(Stored dataset items)
........

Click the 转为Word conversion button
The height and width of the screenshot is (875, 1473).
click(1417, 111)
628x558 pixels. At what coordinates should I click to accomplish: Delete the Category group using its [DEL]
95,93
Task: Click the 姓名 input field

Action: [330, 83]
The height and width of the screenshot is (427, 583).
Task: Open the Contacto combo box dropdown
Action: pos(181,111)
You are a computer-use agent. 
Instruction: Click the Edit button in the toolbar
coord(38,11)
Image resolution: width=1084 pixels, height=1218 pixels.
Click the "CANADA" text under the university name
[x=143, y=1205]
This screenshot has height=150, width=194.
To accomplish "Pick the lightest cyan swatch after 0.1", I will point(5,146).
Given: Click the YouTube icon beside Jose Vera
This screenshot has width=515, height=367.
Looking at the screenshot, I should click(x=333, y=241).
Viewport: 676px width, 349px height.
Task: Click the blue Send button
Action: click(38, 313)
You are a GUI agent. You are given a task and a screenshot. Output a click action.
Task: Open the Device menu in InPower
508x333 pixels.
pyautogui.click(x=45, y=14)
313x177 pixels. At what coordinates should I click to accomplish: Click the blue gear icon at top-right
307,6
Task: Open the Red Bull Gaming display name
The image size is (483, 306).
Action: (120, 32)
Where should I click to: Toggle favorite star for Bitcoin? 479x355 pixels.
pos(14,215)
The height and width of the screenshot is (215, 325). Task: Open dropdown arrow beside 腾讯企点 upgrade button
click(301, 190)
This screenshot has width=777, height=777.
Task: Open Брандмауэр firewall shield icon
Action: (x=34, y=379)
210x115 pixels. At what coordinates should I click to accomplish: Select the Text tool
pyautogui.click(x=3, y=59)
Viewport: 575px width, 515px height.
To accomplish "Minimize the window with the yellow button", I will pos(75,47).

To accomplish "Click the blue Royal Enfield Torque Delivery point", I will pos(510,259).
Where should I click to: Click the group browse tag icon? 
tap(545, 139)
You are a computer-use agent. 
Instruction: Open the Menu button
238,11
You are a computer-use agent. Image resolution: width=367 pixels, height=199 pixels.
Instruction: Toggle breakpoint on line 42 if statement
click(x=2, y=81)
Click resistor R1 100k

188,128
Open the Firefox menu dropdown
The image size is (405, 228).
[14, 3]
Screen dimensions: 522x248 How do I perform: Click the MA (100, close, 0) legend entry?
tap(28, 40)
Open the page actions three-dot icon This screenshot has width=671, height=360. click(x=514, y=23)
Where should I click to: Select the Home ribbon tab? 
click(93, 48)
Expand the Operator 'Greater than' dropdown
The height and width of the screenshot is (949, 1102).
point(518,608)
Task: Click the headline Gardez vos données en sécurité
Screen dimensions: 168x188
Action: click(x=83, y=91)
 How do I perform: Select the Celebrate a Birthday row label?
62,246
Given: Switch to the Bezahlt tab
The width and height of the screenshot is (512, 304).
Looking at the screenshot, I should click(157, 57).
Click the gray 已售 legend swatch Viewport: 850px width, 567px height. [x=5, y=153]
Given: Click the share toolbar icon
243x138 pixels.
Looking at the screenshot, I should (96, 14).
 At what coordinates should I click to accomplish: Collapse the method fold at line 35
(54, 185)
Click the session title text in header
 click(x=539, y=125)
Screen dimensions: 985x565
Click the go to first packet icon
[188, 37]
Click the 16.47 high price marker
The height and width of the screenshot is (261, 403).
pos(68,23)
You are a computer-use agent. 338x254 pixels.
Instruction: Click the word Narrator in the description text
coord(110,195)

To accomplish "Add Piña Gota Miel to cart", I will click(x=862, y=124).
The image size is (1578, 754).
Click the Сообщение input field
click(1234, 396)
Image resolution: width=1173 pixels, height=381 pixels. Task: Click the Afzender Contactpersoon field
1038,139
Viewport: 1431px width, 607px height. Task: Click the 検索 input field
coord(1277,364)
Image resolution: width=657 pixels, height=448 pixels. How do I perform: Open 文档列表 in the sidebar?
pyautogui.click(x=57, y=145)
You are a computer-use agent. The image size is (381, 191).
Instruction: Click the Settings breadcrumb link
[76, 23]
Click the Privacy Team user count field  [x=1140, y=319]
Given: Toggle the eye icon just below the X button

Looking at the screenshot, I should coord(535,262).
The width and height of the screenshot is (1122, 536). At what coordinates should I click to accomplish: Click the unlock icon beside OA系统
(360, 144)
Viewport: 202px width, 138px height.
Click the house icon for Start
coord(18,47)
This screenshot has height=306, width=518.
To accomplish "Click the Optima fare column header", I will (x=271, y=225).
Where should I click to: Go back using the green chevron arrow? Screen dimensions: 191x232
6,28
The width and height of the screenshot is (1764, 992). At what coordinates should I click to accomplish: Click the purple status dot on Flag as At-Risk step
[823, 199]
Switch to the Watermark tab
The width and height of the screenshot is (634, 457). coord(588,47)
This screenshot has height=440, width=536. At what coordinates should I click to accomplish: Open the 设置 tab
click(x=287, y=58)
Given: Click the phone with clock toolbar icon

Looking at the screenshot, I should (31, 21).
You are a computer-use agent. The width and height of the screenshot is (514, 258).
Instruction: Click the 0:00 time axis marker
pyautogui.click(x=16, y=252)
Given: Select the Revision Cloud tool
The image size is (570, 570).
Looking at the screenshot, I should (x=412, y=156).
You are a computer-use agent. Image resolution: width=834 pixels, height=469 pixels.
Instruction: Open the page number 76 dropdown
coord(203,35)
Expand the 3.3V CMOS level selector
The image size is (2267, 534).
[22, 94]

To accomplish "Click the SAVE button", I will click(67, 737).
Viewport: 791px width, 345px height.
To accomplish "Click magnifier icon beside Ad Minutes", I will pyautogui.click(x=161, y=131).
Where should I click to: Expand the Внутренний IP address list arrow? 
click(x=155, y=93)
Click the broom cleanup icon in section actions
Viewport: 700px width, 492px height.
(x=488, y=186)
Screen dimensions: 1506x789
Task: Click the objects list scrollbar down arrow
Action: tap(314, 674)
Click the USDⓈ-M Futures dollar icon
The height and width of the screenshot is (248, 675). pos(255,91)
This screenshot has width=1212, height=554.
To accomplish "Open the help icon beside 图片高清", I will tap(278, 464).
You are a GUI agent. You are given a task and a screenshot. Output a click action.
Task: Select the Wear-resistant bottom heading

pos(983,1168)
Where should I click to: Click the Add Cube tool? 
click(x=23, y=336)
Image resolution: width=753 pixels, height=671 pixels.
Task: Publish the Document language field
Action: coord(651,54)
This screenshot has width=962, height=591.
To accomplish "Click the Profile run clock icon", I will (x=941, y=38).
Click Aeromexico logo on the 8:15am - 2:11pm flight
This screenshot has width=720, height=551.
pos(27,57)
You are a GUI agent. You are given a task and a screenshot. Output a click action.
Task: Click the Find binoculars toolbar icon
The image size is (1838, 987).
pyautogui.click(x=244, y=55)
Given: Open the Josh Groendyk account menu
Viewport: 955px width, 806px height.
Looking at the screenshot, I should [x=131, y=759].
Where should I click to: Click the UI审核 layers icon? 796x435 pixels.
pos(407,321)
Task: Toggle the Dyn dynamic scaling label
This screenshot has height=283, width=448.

........

### Task objective
Only the lines above starting with the one with "Click the broom" and going through the one with "This screenshot has width=1212, height=554." are to be copied, word for word and with both ends kept.

### Output of the exercise
Click the broom cleanup icon in section actions
Viewport: 700px width, 492px height.
(x=488, y=186)
Screen dimensions: 1506x789
Task: Click the objects list scrollbar down arrow
Action: tap(314, 674)
Click the USDⓈ-M Futures dollar icon
The height and width of the screenshot is (248, 675). pos(255,91)
This screenshot has width=1212, height=554.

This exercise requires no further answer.